Pixel coordinate grounding data:
※ ※ ※

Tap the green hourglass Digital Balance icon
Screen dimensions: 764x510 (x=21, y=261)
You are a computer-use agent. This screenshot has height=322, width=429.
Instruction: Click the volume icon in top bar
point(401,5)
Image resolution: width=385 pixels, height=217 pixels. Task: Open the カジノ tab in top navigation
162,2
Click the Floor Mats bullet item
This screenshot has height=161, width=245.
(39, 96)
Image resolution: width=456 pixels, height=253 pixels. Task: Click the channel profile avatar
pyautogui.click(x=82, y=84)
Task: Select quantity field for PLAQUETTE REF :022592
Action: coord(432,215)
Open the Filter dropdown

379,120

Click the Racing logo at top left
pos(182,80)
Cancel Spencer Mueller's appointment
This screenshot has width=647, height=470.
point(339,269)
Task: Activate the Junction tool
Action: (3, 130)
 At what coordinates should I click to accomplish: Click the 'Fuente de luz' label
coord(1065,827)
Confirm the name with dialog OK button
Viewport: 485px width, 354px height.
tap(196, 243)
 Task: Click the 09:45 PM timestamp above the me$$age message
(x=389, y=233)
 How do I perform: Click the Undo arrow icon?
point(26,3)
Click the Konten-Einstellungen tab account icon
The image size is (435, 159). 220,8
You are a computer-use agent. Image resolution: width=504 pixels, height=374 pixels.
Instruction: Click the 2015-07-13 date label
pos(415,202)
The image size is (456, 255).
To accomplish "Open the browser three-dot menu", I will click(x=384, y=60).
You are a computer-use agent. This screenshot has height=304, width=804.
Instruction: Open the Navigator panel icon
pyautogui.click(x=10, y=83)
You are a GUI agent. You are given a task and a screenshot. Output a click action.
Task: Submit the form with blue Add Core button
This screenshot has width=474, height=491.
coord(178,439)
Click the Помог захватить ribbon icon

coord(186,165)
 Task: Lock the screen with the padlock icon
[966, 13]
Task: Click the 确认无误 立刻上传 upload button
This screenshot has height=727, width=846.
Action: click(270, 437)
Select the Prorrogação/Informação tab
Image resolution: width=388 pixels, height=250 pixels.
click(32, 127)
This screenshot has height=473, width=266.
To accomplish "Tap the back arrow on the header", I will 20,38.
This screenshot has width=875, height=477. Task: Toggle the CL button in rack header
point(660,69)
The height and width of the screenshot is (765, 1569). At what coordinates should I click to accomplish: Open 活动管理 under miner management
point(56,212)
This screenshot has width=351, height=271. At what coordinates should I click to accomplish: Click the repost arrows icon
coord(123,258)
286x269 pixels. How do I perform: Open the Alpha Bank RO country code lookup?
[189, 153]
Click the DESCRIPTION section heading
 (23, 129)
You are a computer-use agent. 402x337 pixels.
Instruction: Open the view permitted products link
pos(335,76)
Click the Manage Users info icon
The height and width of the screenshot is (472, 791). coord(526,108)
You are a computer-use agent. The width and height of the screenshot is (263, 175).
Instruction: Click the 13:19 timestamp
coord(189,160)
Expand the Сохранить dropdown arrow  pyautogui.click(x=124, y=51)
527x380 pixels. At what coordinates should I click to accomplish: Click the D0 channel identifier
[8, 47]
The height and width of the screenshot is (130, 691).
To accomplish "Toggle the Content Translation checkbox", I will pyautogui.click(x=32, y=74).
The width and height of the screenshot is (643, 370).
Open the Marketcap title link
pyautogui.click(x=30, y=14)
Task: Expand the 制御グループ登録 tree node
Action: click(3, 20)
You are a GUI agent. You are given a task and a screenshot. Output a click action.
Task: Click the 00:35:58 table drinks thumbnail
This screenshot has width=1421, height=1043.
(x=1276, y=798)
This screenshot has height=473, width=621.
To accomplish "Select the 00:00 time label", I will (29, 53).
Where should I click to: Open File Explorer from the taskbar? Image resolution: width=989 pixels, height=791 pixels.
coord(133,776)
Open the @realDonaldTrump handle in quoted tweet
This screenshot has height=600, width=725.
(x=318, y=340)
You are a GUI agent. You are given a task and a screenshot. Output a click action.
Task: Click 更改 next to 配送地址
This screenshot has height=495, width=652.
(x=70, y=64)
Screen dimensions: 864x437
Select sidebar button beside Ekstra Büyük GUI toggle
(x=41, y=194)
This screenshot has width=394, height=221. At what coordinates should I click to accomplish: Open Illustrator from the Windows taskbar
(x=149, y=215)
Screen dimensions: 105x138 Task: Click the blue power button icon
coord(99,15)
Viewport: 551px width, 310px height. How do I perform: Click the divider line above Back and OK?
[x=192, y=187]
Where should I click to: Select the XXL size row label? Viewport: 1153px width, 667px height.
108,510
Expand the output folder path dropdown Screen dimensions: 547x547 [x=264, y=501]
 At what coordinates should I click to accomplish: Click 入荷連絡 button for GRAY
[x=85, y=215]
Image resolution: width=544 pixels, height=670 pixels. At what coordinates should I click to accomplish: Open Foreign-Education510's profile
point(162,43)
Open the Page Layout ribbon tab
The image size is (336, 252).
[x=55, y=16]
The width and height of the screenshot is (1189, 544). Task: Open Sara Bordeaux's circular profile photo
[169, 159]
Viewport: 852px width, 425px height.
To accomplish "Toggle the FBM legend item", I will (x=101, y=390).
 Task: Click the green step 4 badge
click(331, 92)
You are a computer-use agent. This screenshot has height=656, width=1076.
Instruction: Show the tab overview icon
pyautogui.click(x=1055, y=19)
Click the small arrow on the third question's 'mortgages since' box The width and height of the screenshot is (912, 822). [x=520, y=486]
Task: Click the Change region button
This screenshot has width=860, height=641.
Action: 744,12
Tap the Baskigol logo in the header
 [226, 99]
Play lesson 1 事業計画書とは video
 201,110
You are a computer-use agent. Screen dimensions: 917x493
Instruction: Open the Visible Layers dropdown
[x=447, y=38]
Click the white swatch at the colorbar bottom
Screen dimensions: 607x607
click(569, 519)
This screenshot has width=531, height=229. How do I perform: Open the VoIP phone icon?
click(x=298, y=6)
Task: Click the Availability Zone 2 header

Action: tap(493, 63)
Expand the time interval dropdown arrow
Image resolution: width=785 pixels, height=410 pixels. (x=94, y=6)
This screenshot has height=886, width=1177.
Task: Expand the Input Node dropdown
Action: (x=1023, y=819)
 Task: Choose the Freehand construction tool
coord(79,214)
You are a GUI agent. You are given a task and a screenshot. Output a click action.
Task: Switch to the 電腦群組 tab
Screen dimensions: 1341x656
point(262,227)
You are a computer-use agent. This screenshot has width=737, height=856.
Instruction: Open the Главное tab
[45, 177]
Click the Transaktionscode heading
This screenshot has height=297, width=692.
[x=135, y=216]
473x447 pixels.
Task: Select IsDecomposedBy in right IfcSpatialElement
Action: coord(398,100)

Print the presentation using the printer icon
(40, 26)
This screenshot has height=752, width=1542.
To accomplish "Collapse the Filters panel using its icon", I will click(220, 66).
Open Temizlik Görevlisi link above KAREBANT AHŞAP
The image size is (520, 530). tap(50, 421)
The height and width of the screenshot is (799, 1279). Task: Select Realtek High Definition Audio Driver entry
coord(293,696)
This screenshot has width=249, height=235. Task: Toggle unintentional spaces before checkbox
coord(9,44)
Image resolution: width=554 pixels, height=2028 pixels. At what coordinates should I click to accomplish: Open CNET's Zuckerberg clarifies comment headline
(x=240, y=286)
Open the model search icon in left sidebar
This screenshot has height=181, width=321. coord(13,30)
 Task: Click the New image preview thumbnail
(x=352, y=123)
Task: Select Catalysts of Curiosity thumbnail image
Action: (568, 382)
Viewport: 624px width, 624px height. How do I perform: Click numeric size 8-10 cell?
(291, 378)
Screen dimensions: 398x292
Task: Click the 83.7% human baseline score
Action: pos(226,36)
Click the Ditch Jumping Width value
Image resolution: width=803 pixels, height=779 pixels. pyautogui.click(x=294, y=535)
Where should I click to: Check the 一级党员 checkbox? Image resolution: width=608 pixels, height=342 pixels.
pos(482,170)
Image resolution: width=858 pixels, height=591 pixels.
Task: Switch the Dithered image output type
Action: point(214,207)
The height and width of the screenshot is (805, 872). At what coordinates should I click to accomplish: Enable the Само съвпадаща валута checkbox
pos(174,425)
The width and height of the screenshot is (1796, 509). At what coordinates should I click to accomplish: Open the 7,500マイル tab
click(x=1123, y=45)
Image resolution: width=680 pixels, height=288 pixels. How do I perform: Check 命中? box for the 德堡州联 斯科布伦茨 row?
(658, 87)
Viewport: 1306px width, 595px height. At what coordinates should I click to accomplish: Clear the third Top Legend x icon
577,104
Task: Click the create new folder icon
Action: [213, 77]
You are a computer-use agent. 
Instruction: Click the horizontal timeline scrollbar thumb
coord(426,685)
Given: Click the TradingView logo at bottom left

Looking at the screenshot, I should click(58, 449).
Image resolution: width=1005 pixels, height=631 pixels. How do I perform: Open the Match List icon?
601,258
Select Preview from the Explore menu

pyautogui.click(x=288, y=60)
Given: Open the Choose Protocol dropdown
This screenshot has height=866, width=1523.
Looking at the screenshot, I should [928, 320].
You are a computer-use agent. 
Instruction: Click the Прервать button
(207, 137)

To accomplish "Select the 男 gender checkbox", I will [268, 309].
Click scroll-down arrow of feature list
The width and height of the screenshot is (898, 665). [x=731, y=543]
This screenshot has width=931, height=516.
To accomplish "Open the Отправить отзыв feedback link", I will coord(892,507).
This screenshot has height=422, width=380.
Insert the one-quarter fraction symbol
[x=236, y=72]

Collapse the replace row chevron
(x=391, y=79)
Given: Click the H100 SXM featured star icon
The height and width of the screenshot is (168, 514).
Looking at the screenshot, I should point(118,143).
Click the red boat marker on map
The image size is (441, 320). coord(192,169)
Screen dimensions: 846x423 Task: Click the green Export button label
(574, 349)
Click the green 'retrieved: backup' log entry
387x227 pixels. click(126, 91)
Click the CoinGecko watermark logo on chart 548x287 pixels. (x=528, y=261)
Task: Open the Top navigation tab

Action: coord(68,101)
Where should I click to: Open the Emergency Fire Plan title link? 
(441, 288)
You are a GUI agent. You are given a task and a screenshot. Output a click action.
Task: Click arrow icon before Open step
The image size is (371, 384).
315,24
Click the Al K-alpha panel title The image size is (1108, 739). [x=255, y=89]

※ ※ ※

All lines in the preceding records that hold the word "will" need to be copied.

* Response area *
To accomplish "Open the browser three-dot menu", I will click(x=384, y=60).
To accomplish "Tap the back arrow on the header", I will 20,38.
To accomplish "Toggle the Content Translation checkbox", I will pyautogui.click(x=32, y=74).
To accomplish "Select the 00:00 time label", I will (29, 53).
To accomplish "Toggle the FBM legend item", I will (x=101, y=390).
To accomplish "Collapse the Filters panel using its icon", I will click(220, 66).
To accomplish "Select the 男 gender checkbox", I will [268, 309].
To accomplish "Open the Отправить отзыв feedback link", I will coord(892,507).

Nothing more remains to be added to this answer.